Re: aarch64(?) poudiere-devel based builds seem to get fairly-rare corrupted files after recent system update(s?)

From: Mark Millard via freebsd-current <freebsd-current_at_freebsd.org>
Date: Thu, 18 Nov 2021 20:15:24 UTC
On 2021-Nov-17, at 11:17, Mark Millard <marklmi@yahoo.com> wrote:

> On 2021-Nov-15, at 15:43, Mark Millard <marklmi@yahoo.com> wrote:
> 
>> On 2021-Nov-15, at 13:13, Mark Millard <marklmi@yahoo.com> wrote:
>> 
>>> On 2021-Nov-15, at 12:51, Mark Millard <marklmi@yahoo.com> wrote:
>>> 
>>>> On 2021-Nov-15, at 11:31, Mark Millard <marklmi@yahoo.com> wrote:
>>>> 
>>>>> I updated from (shown a system that I've not updated yet):
>>>>> 
>>>>> # uname -apKU
>>>>> FreeBSD CA72_4c8G_ZFS 14.0-CURRENT FreeBSD 14.0-CURRENT #18 main-n250455-890cae197737-dirty: Thu Nov  4 13:43:17 PDT 2021     root@CA72_16Gp_ZFS:/usr/obj/BUILDs/main-CA72-nodbg-clang/usr/main-src/arm64.aarch64/sys/GENERIC-NODBG-CA72  arm64 aarch64 
>>>>> 1400040 1400040
>>>>> 
>>>>> to:
>>>>> 
>>>>> # uname -apKU
>>>>> FreeBSD CA72_16Gp_ZFS 14.0-CURRENT FreeBSD 14.0-CURRENT #19 main-n250667-20aa359773be-dirty: Sun Nov 14 02:57:32 PST 2021     root@CA72_16Gp_ZFS:/usr/obj/BUILDs/main-CA72-nodbg-clang/usr/main-src/arm64.aarch64/sys/GENERIC-NODBG-CA72  arm64 aarch64 1400042 1400042
>>>>> 
>>>>> and then updated /usr/ports/ and started poudriere-devel based builds of
>>>>> the ports I's set up to use. However my last round of port builds from
>>>>> a general update of /usr/ports/ were on 2021-10-23 before either of the
>>>>> above.
>>>>> 
>>>>> I've had at least two files that seem to be corrupted, where a later part
>>>>> of the build hits problematical file(s) from earlier build activity. For
>>>>> example:
>>>>> 
>>>>> /usr/local/include/X11/extensions/XvMC.h:1:1: warning: null character ignored [-Wnull-character]
>>>>> <U+0000> 
>>>>> ^
>>>>> /usr/local/include/X11/extensions/XvMC.h:1:2: warning: null character ignored [-Wnull-character]
>>>>> <U+0000><U+0000>
>>>>>    ^
>>>>> /usr/local/include/X11/extensions/XvMC.h:1:3: warning: null character ignored [-Wnull-character]

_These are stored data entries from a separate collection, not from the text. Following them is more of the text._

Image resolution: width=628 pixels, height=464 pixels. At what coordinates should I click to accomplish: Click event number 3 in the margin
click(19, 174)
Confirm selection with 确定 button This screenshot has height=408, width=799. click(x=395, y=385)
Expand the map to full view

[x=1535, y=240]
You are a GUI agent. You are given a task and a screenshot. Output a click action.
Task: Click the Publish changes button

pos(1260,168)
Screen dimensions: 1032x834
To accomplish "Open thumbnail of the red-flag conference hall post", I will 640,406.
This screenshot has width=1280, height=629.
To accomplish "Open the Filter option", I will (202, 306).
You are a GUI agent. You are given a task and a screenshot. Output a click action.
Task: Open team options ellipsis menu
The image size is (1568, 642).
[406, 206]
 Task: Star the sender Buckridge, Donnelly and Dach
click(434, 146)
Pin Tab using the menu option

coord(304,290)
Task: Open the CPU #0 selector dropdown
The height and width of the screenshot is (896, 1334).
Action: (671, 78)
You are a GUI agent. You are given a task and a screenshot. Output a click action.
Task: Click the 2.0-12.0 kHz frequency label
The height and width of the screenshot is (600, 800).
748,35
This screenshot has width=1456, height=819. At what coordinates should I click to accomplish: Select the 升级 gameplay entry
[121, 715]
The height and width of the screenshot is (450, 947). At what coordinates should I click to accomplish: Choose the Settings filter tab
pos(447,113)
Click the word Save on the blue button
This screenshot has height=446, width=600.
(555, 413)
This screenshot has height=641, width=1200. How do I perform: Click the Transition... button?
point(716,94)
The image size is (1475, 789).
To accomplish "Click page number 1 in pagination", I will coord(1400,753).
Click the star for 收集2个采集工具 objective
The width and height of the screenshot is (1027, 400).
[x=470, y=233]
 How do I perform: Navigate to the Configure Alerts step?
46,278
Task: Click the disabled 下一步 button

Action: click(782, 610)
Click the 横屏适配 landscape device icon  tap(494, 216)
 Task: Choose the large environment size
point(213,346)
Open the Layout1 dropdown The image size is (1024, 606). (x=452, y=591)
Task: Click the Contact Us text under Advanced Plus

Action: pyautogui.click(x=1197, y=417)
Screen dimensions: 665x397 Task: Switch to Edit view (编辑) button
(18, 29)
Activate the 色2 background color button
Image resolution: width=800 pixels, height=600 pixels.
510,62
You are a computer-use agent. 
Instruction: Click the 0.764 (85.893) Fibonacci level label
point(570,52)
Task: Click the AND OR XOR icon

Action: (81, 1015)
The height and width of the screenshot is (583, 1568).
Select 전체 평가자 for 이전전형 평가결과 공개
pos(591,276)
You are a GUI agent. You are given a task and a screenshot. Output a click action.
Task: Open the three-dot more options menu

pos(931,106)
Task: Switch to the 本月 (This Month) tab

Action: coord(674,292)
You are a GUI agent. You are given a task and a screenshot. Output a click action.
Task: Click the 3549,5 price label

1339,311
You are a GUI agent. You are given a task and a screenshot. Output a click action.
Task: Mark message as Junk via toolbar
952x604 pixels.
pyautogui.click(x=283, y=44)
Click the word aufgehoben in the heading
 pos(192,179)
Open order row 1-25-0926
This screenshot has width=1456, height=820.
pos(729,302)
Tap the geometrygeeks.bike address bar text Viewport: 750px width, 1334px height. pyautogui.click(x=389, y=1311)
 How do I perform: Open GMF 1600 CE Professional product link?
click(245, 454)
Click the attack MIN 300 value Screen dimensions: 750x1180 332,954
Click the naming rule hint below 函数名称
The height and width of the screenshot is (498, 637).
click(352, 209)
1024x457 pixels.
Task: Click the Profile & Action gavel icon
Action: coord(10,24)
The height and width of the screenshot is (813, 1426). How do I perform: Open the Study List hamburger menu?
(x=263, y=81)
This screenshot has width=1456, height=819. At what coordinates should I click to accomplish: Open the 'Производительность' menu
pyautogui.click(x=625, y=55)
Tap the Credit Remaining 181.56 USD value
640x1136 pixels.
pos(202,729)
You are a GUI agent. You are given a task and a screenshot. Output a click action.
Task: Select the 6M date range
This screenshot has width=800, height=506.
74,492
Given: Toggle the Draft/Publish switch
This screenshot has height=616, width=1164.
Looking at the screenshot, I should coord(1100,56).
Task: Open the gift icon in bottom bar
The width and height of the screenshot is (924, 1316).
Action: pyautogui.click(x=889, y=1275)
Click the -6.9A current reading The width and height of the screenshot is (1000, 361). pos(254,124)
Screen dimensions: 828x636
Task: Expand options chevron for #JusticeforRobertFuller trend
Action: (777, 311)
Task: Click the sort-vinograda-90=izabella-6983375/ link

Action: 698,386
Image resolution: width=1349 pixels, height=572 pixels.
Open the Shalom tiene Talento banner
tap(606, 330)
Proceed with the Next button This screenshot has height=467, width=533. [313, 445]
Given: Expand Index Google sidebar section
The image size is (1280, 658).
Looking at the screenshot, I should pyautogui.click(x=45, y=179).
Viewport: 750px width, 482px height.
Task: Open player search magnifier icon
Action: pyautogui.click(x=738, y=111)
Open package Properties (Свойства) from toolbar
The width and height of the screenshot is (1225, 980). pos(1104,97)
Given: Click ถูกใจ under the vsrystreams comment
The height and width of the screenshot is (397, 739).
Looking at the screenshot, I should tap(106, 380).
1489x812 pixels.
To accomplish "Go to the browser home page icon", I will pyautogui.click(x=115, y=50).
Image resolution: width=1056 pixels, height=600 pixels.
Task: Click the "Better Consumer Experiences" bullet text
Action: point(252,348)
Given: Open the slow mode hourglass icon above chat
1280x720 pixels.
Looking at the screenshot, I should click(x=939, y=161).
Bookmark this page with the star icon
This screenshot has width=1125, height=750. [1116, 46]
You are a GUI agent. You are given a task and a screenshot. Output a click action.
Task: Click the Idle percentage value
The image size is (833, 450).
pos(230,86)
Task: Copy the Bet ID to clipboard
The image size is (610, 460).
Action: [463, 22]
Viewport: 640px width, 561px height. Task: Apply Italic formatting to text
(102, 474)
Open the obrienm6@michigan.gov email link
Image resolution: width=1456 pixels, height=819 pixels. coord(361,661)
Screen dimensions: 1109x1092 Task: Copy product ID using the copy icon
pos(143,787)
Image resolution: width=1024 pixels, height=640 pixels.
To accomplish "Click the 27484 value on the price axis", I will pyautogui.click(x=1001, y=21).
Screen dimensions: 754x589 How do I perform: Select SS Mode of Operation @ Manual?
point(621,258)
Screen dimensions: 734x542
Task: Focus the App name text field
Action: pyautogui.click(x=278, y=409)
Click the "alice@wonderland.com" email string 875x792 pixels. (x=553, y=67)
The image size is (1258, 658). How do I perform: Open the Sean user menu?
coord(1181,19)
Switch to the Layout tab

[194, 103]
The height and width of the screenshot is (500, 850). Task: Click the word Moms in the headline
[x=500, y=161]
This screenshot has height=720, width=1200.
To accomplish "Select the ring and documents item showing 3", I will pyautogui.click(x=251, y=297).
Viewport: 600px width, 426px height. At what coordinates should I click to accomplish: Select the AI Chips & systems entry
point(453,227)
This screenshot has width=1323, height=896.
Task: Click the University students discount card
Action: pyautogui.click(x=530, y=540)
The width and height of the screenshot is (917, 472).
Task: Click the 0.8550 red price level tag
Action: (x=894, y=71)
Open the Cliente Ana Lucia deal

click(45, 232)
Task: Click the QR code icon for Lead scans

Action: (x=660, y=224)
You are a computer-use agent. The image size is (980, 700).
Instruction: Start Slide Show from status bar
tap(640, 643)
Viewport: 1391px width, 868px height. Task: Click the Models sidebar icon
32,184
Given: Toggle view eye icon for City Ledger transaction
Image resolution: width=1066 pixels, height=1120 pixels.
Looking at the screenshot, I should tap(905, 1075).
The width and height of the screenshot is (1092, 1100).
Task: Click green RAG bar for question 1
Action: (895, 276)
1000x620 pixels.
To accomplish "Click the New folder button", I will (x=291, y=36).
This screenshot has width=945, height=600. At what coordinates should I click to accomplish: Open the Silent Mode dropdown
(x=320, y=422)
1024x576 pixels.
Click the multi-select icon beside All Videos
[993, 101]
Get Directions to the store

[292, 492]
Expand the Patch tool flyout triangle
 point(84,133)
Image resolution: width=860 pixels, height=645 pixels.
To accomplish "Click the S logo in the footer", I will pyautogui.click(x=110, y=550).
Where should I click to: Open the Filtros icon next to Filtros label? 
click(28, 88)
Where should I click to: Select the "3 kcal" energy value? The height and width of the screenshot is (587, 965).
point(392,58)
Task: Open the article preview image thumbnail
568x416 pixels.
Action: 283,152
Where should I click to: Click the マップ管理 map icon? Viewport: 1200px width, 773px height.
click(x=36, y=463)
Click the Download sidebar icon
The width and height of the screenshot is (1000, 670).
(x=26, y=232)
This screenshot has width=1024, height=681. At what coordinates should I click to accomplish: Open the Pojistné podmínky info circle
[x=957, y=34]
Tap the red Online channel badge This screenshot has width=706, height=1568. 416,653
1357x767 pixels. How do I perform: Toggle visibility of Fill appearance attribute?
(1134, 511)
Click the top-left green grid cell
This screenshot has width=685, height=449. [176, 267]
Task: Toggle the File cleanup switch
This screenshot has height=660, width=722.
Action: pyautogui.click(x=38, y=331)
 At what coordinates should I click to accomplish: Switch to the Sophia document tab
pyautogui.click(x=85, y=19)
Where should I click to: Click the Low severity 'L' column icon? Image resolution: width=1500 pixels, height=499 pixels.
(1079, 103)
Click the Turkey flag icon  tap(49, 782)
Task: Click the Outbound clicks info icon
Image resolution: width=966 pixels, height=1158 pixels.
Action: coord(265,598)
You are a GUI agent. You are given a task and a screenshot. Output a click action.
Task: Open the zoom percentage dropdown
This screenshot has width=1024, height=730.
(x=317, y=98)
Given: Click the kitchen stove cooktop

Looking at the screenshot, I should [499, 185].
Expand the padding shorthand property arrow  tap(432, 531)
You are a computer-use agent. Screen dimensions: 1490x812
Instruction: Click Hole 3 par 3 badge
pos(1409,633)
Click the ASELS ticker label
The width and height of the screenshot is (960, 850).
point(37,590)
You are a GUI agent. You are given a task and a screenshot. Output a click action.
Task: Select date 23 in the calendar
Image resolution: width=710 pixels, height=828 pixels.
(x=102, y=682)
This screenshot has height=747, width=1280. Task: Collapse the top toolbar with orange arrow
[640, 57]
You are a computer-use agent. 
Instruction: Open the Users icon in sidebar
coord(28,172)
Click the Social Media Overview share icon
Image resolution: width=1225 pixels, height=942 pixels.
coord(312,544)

>>>>> <U+0000><U+0000><U+0000> 
>>>>>            ^   
>>>>> /usr/local/include/X11/extensions/XvMC.h:1:4: warning: null character ignored [-Wnull-character]
>>>>> <U+0000><U+0000><U+0000><U+0000>
>>>>>                    ^
>>>>> . . .
>>>>> 
>>>>> Removing the xorgproto-2021.4 package and rebuilding via
>>>>> poudiere-devel did not get a failure of any ports dependent
>>>>> on it.
>>>>> 
>>>>> This was from a use of:
>>>>> 
>>>>> # poudriere jail -j13_0R-CA7 -i
>>>>> Jail name:         13_0R-CA7
>>>>> Jail version:      13.0-RELEASE-p5
>>>>> Jail arch:         arm.armv7
>>>>> Jail method:       null
>>>>> Jail mount:        /usr/obj/DESTDIRs/13_0R-CA7-poud
>>>>> Jail fs:           
>>>>> Jail updated:      2021-11-04 01:48:49
>>>>> Jail pkgbase:      disabled
>>>>> 
>>>>> but another not-investigated example was from:
>>>>> 
>>>>> # poudriere jail -j13_0R-CA72 -i
>>>>> Jail name:         13_0R-CA72
>>>>> Jail version:      13.0-RELEASE-p5
>>>>> Jail arch:         arm64.aarch64
>>>>> Jail method:       null
>>>>> Jail mount:        /usr/obj/DESTDIRs/13_0R-CA72-poud
>>>>> Jail fs:           
>>>>> Jail updated:      2021-11-04 01:48:01
>>>>> Jail pkgbase:      disabled
>>>>> 
>>>>> (so no 32-bit COMPAT involved). The apparent corruption
>>>>> was in a different port (autoconfig, noticed by the
>>>>> build of automake failing via config reporting
>>>>> /usr/local/share/autoconf-2.69/autoconf/autoconf.m4f
>>>>> being rejected).
>>>>> 
>>>>> /usr/obj/DESTDIRs/13_0R-CA7-poud/ and
>>>>> /usr/obj/DESTDIRs/13_0R-CA72-poud/ and the like track the
>>>>> system versions.
>>>>> 
>>>>> The media is an Optane 960 in the PCIe slot of a HoneyComb
>>>>> (16 Cortex-A72's). The context is a root on ZFS one, ZFS
>>>>> used in order to have bectl, not redundancy.
>>>>> 
>>>>> The ThreadRipper 1950X (so amd64) port builds did not give
>>>>> evidence of such problems based on the updated system. (Also
>>>>> Optane media in a PCIe slot, also root on ZFS.) But the
>>>>> errors seem rare enough to not be able to conclude much.
>>>> 
>>>> For aarch64 targeting aarch64 there was also this
>>>> explicit corruption notice during the poudriere(-devel)
>>>> bulk build:
>>>> 
>>>> . . .
>>>> [CA72_ZFS] Extracting arm-none-eabi-gcc-8.4.0_3: .........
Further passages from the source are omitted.